Utilities¶

Utility functions and resampling classes.

mapie.utils.train_conformalize_test_split ¶

train_conformalize_test_split(
    X: NDArray,
    y: NDArray,
    train_size: Union[float, int],
    conformalize_size: Union[float, int],
    test_size: Union[float, int],
    random_state: Optional[int] = None,
    shuffle: bool = True,
) -> Tuple[
    NDArray, NDArray, NDArray, NDArray, NDArray, NDArray
]

Split arrays or matrices into train, conformalization and test subsets.

Utility similar to sklearn.model_selection.train_test_split for splitting data into 3 sets.

We advise to give the major part of the data points to the train set and at least 200 data points to the conformalization set.

PARAMETER	DESCRIPTION
`X`	Allowed inputs are lists, numpy arrays, scipy-sparse matrices or pandas dataframes.
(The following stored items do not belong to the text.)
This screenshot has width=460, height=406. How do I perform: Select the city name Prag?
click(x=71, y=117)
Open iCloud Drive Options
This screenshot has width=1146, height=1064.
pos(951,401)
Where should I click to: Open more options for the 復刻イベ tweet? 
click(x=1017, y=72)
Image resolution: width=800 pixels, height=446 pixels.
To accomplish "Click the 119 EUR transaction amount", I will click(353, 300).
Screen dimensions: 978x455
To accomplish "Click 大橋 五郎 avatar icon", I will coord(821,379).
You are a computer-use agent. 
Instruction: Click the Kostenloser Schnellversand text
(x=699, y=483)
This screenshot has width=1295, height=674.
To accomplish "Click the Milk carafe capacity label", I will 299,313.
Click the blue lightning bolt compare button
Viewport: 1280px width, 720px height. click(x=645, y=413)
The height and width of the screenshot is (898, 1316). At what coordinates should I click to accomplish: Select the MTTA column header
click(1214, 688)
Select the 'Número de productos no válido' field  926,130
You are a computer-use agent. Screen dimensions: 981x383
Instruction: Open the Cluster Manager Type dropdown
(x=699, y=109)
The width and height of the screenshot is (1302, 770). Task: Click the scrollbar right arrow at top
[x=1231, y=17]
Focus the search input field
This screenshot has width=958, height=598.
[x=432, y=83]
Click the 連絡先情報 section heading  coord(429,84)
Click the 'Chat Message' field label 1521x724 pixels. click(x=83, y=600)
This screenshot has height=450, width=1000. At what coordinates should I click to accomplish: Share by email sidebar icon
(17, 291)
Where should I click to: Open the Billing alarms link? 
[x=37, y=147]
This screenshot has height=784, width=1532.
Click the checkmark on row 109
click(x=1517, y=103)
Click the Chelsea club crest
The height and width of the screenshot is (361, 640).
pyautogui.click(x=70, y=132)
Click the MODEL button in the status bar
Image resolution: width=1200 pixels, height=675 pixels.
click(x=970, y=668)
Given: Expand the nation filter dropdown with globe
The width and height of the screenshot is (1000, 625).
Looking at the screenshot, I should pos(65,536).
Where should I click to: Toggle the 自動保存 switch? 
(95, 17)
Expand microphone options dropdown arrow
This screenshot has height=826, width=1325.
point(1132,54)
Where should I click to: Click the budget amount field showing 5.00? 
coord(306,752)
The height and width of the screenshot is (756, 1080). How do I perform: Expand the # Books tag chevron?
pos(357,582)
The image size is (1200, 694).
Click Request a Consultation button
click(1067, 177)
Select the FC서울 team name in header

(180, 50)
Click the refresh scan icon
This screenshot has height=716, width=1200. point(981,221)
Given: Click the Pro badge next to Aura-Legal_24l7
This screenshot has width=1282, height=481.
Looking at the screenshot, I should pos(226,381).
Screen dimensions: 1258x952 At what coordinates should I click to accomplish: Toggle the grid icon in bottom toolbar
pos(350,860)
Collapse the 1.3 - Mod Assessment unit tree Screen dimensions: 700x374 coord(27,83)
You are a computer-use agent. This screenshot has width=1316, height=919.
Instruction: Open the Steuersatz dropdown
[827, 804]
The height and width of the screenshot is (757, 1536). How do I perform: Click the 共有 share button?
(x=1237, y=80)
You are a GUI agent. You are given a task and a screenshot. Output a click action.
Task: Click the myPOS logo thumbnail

TYPE: `indexable with same type and length / shape[0] than "y"`
`y`	Allowed inputs are lists, numpy arrays, scipy-sparse matrices or pandas dataframes. TYPE: `indexable with same type and length / shape[0] than "X"`
`train_size`	If float, should be between 0.0 and 1.0 and represent the proportion of the dataset to include in the train split. If int, represents the absolute number of train samples. TYPE: `float or int`
`conformalize_size`	If float, should be between 0.0 and 1.0 and represent the proportion of the dataset to include in the conformalize split. If int, represents the absolute number of conformalize samples. TYPE: `float or int`
`test_size`	If float, should be between 0.0 and 1.0 and represent the proportion of the dataset to include in the test split. If int, represents the absolute number of test samples. TYPE: `float or int`
`random_state`	Controls the shuffling applied to the data before applying the split. Pass an int for reproducible output across multiple function calls. TYPE: `int, RandomState instance or None` DEFAULT: `None`
`shuffle`	Whether or not to shuffle the data before splitting. TYPE: `bool` DEFAULT: `True`

RETURNS	DESCRIPTION
`X_train, X_conformalize, X_test, y_train, y_conformalize, y_test :`	6 array-like splits of inputs. output types are the same as the input types.

Examples:

>>> import numpy as np
>>> from sklearn.datasets import make_regression
>>> from mapie.utils import train_conformalize_test_split
>>> X, y = np.arange(10).reshape((5, 2)), range(5)
>>> X
array([[0, 1],
       [2, 3],
       [4, 5],
       [6, 7],
       [8, 9]])
>>> list(y)
[0, 1, 2, 3, 4]
>>> (
...     X_train, X_conformalize, X_test,
...     y_train, y_conformalize, y_test
... ) = train_conformalize_test_split(
...     X, y, train_size=0.6, conformalize_size=0.2, test_size=0.2, random_state=1
... )
>>> X_train
array([[8, 9],
       [0, 1],
       [6, 7]])
>>> X_conformalize
array([[2, 3]])
>>> X_test
array([[4, 5]])
>>> y_train
[4, 0, 3]
>>> y_conformalize
[1]
>>> y_test
[2]

Source code in mapie/utils.py

def train_conformalize_test_split(
    X: NDArray,
    y: NDArray,
    train_size: Union[float, int],
    conformalize_size: Union[float, int],
    test_size: Union[float, int],
    random_state: Optional[int] = None,
    shuffle: bool = True,
) -> Tuple[NDArray, NDArray, NDArray, NDArray, NDArray, NDArray]:
    """Split arrays or matrices into train, conformalization and test subsets.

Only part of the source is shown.